[TASK]:
Copy out everything from the line containing "You are a computer-use agent. The image" down to the line containing "tap(1015, 867)", requests included. Shift every coordinate in the answers by adding 35 to it.

>> BEGIN

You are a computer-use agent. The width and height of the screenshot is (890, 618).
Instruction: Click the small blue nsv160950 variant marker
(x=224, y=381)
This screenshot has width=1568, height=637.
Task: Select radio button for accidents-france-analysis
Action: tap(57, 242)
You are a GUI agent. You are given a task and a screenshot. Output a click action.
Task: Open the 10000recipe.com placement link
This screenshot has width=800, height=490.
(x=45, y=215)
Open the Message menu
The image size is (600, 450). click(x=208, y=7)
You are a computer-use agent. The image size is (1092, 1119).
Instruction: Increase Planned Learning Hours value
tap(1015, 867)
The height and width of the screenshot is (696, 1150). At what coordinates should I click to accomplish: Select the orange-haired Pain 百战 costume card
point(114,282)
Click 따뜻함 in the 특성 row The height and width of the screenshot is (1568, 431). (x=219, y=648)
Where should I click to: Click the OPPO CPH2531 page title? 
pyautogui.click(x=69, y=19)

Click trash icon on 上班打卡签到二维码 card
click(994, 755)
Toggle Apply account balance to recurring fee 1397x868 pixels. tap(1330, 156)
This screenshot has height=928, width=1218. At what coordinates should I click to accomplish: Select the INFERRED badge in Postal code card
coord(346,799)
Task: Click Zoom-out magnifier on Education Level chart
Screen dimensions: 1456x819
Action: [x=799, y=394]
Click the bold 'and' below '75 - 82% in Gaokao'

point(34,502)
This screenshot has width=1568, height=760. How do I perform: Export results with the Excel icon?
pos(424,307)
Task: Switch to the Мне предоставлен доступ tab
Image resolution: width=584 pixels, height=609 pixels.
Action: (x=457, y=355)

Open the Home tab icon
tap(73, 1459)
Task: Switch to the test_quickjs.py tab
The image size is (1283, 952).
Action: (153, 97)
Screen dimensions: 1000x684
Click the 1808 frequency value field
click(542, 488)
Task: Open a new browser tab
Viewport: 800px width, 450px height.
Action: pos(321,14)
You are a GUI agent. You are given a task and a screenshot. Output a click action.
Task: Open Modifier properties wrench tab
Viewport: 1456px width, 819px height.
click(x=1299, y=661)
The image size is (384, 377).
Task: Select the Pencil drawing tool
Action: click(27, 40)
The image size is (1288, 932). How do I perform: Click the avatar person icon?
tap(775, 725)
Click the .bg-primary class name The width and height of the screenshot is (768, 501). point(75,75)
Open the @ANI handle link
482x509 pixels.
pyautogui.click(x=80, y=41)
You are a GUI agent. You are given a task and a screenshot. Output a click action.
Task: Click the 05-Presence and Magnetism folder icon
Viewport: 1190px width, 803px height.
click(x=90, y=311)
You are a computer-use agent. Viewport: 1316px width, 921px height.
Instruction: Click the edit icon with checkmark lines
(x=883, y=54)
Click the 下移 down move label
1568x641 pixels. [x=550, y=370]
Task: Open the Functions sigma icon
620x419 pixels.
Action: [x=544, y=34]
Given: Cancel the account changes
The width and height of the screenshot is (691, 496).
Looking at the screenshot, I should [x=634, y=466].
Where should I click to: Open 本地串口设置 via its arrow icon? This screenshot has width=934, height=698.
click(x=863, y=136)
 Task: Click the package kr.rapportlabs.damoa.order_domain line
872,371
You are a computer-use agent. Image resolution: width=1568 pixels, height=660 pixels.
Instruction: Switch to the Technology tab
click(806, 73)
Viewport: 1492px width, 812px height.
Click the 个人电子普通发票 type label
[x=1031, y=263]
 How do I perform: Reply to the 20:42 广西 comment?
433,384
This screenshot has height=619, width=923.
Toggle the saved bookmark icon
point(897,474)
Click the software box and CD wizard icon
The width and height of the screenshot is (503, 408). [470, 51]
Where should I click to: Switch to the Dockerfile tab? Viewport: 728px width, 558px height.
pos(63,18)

>> END

[OUTPUT FOR THIS EXERCISE]:
You are a computer-use agent. The image size is (1092, 1119).
Instruction: Increase Planned Learning Hours value
tap(1050, 902)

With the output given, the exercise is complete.